L'Etre éternel, père des dieux inférieurs, tels que Saturne, Jupiter, le Ciel, la Terre, Rhée, etc., forma d'abord l'ame du monde, on ne sait de quoi. C'étoit d'un certain mélange, temperatura, dont on iguore la nature; ce qui pourroit faire penser que, suivant l'opinion de ce philosophe, l'ame du monde et les ames humaines n'étoient point purement spirituelles, puisqu'elles étoient plutôt une espèce de composition. Quoi qu'il en soit, nous ne nous arrêterons pas à éclaircir ce point. On a prétendu que les anciens n'attachoient point au mot esprit la même idée que nous y attachons, et que, bien loin de le regarder comme une substance simple et absolument distincte de la matière, ils croyoient que ce n'étoit que les parties de la matière les plus fines et les plus déliées. En ce cas-là, quelle idée avoient-ils de la nature de Dieu ?

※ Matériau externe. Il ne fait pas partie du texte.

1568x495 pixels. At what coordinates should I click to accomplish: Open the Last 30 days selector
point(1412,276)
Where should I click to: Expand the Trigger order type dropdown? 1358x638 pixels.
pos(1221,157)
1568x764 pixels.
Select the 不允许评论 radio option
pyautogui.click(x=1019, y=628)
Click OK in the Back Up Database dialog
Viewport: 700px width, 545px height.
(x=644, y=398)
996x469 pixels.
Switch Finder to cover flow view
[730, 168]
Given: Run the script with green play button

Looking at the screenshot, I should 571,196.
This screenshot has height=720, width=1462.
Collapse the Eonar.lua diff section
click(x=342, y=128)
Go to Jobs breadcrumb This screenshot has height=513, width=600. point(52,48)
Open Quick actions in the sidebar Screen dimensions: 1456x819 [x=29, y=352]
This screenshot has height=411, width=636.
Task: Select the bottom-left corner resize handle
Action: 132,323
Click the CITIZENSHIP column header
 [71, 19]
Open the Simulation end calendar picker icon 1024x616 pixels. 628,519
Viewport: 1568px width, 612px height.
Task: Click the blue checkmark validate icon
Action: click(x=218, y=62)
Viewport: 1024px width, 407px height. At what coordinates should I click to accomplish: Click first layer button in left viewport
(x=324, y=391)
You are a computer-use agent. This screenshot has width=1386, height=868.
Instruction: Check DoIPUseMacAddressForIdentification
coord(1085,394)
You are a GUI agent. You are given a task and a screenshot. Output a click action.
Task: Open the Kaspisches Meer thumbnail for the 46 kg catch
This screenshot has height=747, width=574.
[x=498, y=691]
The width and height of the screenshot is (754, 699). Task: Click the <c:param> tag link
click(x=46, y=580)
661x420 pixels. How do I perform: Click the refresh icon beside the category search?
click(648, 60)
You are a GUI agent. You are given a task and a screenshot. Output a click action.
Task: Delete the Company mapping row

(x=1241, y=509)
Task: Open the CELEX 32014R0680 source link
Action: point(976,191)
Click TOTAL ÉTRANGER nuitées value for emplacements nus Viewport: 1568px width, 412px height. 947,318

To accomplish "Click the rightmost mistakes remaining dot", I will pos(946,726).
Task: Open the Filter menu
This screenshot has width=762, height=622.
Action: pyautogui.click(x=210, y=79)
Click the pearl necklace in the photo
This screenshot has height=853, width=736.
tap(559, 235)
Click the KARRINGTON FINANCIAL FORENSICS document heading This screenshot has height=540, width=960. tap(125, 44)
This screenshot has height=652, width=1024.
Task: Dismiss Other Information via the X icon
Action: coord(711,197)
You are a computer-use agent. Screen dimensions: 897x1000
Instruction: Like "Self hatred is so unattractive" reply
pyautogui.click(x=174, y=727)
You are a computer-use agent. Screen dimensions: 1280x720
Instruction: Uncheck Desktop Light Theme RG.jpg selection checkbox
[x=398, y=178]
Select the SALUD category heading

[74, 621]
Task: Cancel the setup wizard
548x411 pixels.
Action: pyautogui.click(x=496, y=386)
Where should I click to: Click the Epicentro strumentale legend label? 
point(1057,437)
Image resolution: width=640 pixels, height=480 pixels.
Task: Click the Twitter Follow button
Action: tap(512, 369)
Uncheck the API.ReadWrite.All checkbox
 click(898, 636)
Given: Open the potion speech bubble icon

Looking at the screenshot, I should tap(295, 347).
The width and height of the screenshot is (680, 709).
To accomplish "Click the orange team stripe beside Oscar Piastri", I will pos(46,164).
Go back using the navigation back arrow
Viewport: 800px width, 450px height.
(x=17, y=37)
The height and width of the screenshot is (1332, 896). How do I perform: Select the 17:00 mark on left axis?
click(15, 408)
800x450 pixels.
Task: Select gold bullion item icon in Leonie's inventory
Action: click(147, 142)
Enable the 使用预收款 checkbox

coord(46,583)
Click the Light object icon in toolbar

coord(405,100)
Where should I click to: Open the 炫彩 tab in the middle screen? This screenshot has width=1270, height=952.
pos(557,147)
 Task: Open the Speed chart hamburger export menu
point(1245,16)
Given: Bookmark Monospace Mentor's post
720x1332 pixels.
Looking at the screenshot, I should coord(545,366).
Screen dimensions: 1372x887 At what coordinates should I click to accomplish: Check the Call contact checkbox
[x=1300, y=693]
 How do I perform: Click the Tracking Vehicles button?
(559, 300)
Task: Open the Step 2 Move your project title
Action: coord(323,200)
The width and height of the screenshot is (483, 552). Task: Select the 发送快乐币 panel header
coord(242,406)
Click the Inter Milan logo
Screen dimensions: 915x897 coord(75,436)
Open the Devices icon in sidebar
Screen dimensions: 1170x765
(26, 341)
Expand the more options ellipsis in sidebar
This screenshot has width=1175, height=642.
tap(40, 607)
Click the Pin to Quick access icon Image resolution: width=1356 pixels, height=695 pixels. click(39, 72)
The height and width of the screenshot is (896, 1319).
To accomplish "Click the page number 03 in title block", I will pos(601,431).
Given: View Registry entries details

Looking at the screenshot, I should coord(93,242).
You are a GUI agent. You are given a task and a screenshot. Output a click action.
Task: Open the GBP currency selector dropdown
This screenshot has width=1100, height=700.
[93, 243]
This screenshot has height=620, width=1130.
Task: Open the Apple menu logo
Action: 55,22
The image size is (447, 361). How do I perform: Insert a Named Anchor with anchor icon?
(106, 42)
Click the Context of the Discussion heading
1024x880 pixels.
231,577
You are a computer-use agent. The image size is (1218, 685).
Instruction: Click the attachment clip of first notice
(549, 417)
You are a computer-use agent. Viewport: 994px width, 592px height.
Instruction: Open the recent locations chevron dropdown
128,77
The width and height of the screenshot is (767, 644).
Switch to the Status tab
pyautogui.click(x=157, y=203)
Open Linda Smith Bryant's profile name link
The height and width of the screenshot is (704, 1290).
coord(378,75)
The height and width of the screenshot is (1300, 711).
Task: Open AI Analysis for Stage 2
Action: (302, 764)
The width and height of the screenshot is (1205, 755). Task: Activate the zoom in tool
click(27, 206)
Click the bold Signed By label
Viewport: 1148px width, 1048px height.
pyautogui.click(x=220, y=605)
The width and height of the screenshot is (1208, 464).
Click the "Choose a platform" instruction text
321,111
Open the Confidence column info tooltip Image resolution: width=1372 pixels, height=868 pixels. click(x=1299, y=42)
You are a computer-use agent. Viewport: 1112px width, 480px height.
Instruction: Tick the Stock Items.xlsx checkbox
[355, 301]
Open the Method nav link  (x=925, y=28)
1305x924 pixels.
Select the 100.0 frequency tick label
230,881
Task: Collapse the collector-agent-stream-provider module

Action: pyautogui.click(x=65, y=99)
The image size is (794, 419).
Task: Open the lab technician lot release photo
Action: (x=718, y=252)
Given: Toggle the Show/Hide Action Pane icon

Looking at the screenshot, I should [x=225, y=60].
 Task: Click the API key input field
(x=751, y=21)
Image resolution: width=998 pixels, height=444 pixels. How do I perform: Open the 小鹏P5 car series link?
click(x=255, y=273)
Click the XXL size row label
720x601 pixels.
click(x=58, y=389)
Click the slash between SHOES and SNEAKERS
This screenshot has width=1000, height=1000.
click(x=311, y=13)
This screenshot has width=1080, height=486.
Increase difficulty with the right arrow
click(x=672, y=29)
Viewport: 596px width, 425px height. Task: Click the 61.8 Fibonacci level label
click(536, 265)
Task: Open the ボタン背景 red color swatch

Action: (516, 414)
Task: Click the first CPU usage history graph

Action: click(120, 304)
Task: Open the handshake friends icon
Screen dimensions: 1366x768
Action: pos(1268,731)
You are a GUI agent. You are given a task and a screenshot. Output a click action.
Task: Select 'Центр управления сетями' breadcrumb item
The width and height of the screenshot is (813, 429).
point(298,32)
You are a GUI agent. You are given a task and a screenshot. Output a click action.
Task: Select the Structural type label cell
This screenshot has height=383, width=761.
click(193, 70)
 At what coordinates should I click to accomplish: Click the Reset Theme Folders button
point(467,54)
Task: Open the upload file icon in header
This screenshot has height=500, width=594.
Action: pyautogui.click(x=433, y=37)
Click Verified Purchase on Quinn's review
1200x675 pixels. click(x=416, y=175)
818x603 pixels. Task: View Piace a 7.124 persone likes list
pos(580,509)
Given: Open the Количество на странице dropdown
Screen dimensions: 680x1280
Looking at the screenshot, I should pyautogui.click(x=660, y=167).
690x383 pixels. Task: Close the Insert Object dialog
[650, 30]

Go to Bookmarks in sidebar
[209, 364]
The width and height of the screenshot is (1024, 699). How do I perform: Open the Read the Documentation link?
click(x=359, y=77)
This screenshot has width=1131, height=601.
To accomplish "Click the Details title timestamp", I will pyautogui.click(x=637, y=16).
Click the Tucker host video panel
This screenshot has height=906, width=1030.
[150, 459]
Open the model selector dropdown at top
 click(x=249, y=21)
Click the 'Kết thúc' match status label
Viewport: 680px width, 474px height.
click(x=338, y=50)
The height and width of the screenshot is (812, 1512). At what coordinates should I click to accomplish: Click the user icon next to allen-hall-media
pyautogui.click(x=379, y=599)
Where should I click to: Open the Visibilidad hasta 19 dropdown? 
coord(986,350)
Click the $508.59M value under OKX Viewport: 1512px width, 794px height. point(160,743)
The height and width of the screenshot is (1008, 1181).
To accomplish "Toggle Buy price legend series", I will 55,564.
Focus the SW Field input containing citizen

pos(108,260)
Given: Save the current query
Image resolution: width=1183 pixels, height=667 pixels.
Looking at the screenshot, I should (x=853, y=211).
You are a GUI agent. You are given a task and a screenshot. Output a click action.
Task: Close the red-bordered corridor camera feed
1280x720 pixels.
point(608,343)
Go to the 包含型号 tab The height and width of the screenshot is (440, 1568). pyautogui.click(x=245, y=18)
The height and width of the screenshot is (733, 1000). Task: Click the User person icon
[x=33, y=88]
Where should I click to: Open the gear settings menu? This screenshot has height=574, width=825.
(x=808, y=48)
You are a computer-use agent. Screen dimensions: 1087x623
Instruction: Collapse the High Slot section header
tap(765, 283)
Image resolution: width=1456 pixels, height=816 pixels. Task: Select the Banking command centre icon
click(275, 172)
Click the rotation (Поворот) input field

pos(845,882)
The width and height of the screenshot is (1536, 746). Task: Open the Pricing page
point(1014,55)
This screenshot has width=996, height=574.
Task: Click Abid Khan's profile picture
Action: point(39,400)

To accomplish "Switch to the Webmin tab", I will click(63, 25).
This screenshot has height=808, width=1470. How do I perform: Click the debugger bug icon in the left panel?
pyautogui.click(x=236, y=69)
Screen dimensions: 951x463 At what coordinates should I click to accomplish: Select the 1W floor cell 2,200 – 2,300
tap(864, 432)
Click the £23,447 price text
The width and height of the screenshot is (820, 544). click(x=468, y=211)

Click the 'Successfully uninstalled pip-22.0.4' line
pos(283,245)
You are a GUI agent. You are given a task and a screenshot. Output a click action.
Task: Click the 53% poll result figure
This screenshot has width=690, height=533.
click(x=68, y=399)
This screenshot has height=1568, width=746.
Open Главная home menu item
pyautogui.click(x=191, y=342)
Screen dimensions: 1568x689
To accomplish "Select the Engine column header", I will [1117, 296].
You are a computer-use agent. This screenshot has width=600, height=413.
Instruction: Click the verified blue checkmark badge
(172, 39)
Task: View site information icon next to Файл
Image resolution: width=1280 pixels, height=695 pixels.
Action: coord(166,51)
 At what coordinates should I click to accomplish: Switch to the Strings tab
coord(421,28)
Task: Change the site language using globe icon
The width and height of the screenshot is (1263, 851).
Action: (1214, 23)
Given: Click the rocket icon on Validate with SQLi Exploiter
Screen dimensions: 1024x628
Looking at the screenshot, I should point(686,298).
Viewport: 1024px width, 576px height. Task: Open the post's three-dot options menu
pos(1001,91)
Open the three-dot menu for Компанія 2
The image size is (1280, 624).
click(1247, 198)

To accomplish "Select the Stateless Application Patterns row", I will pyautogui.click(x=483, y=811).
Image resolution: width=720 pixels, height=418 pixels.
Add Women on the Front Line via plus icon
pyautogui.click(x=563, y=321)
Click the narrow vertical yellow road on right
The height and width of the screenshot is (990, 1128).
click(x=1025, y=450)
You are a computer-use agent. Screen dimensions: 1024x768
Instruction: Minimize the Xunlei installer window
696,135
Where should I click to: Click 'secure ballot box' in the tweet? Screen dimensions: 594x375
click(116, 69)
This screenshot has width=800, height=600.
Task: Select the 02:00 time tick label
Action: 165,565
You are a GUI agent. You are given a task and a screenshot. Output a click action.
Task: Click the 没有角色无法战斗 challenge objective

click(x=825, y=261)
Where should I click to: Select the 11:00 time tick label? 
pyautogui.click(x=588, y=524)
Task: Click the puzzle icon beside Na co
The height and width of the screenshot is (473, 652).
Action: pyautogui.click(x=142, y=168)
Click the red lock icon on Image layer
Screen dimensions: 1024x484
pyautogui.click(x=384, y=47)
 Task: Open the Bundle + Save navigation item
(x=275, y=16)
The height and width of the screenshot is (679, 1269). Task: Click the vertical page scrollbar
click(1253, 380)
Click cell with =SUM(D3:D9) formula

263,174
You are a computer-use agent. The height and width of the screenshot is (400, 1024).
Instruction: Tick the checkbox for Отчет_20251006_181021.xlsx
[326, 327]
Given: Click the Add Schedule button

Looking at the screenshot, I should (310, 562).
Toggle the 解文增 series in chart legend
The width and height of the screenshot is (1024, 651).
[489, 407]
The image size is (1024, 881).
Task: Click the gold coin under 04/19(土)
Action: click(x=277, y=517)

Lorsque l'ame du monde fut formée, Dieu composa des restes de cette ame, des ames particulières, et les jeta comme de la semence sur le soleil et les astres : ce qui a fait croire à quelques Platoniciens que l'ame universelle et les ames particulières étoient composées de cette espèce de cinquième élément, de cette quintessence des élémens dont nous avons parlé, en un mot, de ce mixte parfait qui, sous la seule forme du feu, est répandu sur les corps célestes, au-dessus de la lune.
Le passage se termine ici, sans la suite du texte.